久しぶりの池袋ウエストゲートパークに遭う

石田衣良氏の最新作を読んでいる。彼の出世作はご存じの「池袋ウェストゲートパーク」だ。主人公はマコトこと果物屋の倅だ。氏も述べているように、新聞や雑誌から想像力を膨らませたフィクションだが、その切れ味は相変わらず凄い。流石、直木賞作家。多少、年齢と共に、優しくなったと思えない節もないが、殺伐とした現代。小説くらい救いが無いと困る。ひょっとすると、氏であれば、それを当て込んでいるのかもしれない。
この小説が好きなのは、時代の下層階級を描きながらも、夢を捨てさせない所だろう。先日書いた若い評論家とはその点が違う。批判するだけでは前に進まない。世の中、色々な事が起きる。でも、それはそれ。明るく笑顔で前に進む。そうすれば良いこともやってくる。そんな希望をこの小説は与えてくれる。少し、池井戸氏にも近い。年齢的にも。
その点、私と同世代のやはり直木賞作家の林氏の「下流の宴」は下層社会を鋭く描くが、何故か暗い。書き方が最初から、下層=負け組の捉え方なのだ。どうも、老いも若きも頭が固くて暗い。
日本で元気なのはバブル時代の直木賞作家達だけかもしれない。


今回の小説ネタは、危険ドラッグ(小説ではまだ、違法ドラッグと記載)、パチンコ(これは私が何回か取り上げている題材)、ノマド(IPADで出張先や実家でブログ書いてると、共感する部分多い)、ヘイトスピーカー(中国批判)と最近モノだ。どれもが、昔の山崎豊子氏並に、情報小説としても読めて役立つかも。それにしても、時代の動きは早いが、廃れないのは、あるいは廃らせてはならないのは、正義とか仁義とか、そんな基本的な事ではないかと小説は語る。
実は今、同時に、動物学者のエッセーをゴリラ記を読んでいる。
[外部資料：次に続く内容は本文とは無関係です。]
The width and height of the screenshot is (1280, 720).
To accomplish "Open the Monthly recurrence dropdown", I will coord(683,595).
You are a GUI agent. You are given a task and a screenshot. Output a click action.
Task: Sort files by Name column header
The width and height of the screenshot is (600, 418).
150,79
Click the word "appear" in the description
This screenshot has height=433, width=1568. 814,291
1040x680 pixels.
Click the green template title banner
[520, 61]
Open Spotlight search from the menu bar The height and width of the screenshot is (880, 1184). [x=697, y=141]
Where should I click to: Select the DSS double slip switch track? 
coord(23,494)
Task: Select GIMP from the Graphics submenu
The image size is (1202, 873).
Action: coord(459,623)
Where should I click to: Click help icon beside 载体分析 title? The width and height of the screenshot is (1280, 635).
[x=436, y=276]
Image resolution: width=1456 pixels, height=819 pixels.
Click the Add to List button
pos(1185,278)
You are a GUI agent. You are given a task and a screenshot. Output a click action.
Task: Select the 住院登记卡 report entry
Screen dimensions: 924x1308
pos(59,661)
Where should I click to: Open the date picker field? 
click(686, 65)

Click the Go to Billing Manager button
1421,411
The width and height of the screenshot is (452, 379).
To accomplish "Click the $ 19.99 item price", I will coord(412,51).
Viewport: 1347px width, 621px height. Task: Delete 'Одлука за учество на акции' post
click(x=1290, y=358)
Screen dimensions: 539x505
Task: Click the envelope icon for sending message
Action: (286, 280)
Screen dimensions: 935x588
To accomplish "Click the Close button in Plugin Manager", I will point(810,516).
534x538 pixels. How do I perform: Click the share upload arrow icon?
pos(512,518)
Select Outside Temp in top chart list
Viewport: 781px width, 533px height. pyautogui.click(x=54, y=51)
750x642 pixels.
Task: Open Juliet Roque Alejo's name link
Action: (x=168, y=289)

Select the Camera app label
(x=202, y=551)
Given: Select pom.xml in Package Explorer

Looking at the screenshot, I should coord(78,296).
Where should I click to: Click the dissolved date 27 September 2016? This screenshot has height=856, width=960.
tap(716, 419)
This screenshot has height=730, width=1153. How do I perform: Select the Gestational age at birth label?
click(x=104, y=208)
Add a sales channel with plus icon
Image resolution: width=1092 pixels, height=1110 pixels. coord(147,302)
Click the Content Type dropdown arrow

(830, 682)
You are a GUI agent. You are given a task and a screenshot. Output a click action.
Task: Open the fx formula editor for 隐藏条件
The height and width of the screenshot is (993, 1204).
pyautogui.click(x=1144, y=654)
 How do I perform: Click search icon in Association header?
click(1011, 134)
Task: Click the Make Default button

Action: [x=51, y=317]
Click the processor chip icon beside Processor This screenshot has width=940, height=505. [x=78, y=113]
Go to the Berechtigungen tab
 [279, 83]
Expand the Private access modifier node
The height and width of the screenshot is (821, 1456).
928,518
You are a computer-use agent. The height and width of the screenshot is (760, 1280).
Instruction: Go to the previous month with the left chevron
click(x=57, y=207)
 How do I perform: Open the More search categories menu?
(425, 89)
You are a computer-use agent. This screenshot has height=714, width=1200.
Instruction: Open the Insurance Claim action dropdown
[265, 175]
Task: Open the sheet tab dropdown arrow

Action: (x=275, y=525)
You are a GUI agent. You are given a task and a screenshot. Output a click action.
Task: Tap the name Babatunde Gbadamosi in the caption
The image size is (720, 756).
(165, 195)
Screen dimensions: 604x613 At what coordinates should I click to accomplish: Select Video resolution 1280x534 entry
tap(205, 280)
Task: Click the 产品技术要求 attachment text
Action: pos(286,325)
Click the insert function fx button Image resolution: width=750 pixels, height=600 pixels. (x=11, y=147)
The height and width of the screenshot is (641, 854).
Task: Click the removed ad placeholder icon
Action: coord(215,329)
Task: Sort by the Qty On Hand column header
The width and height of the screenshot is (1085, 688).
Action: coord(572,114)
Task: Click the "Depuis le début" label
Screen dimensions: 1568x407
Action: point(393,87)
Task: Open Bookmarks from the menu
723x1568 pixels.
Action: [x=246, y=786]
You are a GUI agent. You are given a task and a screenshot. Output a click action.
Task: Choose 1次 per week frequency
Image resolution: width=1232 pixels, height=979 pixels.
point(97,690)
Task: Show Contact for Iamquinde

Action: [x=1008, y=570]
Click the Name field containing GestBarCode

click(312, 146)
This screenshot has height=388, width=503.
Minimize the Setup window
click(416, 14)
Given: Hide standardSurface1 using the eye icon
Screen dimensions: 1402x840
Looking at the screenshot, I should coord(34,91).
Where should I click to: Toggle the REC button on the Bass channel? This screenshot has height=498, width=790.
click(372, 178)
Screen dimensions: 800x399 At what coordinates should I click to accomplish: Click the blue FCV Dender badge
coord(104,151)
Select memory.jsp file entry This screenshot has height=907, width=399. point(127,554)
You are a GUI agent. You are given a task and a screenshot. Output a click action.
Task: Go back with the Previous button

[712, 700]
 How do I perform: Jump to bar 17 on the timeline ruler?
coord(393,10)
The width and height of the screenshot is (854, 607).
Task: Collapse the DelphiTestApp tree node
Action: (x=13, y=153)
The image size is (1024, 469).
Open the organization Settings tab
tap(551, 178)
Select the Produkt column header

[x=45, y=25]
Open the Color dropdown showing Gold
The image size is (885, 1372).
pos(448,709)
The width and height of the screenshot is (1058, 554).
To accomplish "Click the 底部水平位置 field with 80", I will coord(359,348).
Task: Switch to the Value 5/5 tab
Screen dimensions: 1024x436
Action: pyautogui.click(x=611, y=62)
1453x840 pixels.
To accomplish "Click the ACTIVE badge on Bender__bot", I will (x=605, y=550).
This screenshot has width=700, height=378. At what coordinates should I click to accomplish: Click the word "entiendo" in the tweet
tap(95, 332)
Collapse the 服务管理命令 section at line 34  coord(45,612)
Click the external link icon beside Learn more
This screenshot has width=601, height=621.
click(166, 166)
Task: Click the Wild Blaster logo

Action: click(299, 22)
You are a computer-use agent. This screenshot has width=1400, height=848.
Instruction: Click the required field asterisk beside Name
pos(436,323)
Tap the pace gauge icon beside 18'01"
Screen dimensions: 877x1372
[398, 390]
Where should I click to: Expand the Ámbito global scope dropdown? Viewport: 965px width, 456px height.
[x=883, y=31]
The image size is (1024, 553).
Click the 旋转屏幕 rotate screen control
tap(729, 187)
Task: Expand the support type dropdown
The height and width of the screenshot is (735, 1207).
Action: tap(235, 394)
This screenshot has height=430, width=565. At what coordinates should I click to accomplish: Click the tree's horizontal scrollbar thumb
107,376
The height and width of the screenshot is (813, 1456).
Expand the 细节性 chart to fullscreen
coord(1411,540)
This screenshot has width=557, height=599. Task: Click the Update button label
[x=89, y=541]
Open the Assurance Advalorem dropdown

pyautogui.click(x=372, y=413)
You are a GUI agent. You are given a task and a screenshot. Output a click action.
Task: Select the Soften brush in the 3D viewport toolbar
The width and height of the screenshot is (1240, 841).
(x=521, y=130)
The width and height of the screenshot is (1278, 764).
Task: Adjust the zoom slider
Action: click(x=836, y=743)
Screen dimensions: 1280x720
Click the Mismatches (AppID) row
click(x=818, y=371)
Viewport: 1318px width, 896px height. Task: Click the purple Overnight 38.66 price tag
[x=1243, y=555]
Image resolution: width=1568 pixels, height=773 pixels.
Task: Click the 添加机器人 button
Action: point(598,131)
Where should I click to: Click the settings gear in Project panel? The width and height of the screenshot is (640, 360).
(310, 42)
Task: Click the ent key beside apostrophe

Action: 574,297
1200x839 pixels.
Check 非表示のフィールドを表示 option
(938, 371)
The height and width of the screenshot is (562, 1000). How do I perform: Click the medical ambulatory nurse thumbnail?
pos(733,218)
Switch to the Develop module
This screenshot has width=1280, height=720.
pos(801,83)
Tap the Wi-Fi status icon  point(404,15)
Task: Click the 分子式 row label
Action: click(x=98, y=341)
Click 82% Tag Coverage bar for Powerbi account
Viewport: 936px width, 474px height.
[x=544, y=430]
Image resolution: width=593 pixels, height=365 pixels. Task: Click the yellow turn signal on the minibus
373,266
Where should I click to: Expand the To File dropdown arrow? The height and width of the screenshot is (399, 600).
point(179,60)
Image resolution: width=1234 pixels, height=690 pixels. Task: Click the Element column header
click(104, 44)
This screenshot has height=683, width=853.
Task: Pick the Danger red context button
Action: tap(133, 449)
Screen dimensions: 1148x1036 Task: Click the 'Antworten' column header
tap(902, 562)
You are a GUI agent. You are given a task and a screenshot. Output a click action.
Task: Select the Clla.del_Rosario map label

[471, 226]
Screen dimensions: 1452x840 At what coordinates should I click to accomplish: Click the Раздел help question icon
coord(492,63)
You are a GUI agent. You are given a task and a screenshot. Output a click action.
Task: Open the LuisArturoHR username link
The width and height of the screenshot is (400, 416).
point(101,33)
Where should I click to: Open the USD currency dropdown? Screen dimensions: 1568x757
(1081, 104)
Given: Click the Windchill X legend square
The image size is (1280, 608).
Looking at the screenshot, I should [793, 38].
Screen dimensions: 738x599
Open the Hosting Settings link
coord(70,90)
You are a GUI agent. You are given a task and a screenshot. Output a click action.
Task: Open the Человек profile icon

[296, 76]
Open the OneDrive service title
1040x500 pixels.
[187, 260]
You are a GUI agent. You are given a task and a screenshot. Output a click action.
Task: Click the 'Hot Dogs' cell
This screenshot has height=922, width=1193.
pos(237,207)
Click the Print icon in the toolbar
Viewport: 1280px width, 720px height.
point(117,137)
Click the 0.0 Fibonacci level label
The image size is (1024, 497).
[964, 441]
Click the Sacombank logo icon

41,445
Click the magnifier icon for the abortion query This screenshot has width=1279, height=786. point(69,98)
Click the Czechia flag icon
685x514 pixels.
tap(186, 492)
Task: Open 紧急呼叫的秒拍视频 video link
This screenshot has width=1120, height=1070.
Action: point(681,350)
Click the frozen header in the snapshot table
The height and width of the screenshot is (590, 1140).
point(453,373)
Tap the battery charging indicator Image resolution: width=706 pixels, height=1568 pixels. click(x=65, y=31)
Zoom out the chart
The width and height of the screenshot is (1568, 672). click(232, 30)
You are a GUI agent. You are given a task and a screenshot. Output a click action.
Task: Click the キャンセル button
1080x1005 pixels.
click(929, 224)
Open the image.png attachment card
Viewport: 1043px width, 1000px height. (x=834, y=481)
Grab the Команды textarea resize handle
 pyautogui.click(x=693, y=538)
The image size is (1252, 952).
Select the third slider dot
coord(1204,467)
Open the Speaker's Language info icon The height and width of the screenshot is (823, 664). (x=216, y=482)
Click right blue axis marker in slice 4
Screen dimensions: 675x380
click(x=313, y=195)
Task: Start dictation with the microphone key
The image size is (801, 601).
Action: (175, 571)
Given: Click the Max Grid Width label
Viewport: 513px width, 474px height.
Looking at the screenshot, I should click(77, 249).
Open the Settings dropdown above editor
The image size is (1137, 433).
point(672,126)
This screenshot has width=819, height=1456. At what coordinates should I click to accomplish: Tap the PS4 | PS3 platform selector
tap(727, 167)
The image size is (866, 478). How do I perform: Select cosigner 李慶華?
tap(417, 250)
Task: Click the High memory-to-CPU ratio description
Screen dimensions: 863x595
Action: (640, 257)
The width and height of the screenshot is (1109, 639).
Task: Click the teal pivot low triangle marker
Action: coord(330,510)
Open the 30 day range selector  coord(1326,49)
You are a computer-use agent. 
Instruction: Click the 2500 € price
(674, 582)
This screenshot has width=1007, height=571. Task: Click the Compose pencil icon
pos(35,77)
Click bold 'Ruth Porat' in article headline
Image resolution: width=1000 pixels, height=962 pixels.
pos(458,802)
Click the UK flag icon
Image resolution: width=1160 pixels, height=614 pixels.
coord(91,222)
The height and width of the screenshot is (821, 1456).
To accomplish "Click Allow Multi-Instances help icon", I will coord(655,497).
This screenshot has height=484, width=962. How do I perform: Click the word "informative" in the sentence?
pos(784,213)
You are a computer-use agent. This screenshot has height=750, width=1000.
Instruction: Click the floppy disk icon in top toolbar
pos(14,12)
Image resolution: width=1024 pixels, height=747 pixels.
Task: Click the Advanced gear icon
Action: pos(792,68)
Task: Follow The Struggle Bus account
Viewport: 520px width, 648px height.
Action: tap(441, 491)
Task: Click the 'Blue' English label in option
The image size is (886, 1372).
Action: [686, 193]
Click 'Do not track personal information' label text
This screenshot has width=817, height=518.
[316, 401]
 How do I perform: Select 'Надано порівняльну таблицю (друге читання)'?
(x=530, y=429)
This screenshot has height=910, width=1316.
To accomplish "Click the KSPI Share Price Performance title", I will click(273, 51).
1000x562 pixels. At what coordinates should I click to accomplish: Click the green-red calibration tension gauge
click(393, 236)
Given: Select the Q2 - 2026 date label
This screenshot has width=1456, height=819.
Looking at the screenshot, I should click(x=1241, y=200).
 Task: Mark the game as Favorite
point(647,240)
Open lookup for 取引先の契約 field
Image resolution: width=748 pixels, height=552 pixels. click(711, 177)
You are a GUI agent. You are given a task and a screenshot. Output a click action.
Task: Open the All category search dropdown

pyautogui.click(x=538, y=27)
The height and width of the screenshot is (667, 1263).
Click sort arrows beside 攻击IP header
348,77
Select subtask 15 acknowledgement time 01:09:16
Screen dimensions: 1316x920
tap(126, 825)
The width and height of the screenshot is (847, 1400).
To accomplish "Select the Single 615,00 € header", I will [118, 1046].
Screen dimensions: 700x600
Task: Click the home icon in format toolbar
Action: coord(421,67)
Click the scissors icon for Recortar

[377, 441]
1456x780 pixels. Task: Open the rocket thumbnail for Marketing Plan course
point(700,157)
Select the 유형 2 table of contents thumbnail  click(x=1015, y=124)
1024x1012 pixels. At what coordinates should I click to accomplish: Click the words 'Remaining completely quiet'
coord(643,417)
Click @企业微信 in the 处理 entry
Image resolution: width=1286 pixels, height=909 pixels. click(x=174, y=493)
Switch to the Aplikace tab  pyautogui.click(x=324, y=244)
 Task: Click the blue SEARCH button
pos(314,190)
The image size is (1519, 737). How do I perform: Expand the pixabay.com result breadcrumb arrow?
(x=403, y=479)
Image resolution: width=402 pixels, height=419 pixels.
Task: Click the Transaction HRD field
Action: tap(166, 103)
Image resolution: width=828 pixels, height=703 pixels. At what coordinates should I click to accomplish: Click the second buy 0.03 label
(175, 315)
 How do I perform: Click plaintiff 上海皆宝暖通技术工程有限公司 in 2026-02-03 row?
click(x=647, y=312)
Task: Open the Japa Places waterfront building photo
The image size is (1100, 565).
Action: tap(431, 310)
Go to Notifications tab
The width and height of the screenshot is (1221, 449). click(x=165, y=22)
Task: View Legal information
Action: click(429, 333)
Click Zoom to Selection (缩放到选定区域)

サルとゴリラ、そして人間は同じ類人猿種。だが、その性向はかなり違う。猿は排他的だし、攻撃的だ。ゴリラはその対岸に居るらしい。さて、人間は?と言えば。
サルよりも劣るとも言われる人間。欲望を突き詰めて、使いきれないほどのお金を稼いでも、行く先は監獄か棺桶でしかない。それが分かりながらも、血の通った人間同士で喧嘩したり、争ったりして、長い年月が経つ。それを下層社会と唾棄するのも良いが、同じ人間として、如何に平和が大切かを、世界に示せることは、そんなに難しいことではないはずだ。
重ねて、強調する。小説もそして、各種のエッセーも出来れば、読み手に元気と平和を与えるべく、書き手の方は留意すべきだと思うのだが、如何だろうか。